Okay, here is my dilemma. It’s actually a dilemma I’ve had for some time, but changing circumstances over the last few years have made it more and more problematic.
In the United States, the proper valediction for a written social communication is “Sincerely yours” or “Yours sincerely.” Since sometimes it’s necessary to live dangerously, you can add “very” before “sincerely.”
All right so far.
The proper valediction for a written business communication to a person whose name you know is “Truly yours” or “Yours truly.” Since sometimes it’s necessary to live dangerously, you can add “very” before “truly.”

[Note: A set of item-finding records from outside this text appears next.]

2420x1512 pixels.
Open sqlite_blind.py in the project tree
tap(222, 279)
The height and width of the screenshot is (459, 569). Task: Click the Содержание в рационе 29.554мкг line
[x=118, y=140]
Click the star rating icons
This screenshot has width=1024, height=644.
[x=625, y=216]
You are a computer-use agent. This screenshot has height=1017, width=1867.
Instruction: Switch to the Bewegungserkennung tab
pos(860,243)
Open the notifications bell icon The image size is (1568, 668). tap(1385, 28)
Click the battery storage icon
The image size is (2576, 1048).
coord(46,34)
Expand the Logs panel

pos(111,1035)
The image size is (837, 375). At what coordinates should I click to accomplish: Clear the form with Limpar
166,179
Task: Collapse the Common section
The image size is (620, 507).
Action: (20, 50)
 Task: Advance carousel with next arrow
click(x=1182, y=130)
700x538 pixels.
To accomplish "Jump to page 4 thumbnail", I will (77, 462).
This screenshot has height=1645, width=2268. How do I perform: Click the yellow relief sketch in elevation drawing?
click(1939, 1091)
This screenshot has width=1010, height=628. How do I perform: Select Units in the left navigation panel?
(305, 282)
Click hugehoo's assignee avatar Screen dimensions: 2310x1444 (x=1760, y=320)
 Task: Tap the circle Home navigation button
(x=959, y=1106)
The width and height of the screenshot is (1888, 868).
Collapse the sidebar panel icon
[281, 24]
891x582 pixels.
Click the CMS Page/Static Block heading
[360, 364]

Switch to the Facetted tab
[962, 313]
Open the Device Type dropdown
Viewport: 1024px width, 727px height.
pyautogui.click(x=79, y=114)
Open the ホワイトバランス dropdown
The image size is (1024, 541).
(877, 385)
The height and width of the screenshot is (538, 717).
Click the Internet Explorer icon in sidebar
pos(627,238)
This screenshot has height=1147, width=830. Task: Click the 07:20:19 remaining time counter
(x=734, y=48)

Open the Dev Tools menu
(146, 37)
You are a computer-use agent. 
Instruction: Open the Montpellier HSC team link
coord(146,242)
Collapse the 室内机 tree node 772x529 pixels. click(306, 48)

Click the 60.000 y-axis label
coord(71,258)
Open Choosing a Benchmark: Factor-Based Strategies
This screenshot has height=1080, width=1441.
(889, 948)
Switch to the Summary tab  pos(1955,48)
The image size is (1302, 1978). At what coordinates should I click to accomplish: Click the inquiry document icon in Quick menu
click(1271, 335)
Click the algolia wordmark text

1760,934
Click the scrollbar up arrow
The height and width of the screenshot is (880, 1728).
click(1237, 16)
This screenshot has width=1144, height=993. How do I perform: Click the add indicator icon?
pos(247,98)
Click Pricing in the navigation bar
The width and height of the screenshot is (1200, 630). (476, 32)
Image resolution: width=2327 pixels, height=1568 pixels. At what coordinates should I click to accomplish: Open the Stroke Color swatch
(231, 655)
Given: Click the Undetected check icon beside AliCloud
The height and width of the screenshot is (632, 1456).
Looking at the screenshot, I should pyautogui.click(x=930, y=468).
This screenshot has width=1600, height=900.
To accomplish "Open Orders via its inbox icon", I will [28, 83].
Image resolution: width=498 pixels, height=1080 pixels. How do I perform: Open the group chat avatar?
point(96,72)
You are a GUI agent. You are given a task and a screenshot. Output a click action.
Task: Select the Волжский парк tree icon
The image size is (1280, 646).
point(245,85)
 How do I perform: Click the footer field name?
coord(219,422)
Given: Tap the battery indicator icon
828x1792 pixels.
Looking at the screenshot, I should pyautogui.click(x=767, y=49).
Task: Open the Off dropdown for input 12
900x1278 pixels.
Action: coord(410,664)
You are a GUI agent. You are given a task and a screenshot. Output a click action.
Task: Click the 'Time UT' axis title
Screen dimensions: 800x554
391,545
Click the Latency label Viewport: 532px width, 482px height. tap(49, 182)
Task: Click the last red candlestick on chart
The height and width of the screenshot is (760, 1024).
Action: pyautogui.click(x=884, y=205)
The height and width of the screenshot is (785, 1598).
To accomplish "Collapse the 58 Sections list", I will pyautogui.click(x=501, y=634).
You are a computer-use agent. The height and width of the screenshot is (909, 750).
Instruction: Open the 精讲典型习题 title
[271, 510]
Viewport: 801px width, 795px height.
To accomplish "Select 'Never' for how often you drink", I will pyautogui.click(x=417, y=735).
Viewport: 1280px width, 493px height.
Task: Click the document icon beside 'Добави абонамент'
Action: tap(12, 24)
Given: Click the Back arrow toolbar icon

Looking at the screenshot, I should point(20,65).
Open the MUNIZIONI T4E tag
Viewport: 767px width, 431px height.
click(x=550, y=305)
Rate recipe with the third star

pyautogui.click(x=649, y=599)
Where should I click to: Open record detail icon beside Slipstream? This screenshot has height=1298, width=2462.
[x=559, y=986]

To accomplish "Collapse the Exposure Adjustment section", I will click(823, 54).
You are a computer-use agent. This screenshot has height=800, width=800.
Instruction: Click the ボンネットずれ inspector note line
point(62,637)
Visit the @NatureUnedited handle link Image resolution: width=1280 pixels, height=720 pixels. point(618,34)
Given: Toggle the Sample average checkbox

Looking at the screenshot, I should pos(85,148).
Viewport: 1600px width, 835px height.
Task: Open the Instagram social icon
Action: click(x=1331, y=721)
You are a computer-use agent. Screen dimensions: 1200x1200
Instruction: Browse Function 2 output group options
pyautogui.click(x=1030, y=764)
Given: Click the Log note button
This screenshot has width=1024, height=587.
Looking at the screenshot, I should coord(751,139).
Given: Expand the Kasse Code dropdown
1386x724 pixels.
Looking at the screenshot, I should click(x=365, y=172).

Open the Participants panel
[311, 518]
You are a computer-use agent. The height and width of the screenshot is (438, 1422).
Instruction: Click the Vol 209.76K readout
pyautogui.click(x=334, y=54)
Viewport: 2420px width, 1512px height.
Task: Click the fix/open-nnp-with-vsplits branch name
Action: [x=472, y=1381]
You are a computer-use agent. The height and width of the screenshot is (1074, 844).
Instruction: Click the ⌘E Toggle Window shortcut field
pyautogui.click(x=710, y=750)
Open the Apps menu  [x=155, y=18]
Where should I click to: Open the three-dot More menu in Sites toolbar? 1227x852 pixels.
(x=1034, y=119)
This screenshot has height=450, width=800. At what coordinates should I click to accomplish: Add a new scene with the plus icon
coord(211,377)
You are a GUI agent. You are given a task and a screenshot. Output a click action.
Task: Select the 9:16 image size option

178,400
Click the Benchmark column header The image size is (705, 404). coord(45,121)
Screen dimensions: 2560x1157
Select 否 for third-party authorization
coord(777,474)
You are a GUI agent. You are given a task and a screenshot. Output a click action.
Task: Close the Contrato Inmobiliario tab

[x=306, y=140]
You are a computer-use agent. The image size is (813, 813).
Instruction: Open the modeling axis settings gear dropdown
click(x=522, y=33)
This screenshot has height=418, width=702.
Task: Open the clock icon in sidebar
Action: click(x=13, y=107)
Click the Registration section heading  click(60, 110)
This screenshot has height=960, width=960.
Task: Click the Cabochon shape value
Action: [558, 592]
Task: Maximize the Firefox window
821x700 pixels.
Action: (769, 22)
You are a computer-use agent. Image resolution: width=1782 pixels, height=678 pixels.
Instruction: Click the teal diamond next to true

But here’s where the problem comes in.
The proper valediction for a business communication to a person whose name you don’t know (e.g. “To Whom It May Concern,” “Dear Sir or Madam,” etc.) is “Faithfully yours.” I’ve never even tried to figure out whether you can put a “very” in that one too, because, given the political climate these days, I can’t close an e-mail “Faithfully yours” or the recipient will assume I am a crazy fundamentalist Christian just waiting for God to rapture me away from all this, and will not bother responding.
At the same time, I feel really weird closing e-mails with anything else when there is a very clear correct choice.
I suppose I could just never write to anybody whose name I don’t know, but I suspect that in the end the drawbacks of such a course of action might prove prohibitive.
Maybe I should just switch to “I beg to remain your most humble and obedient servant.”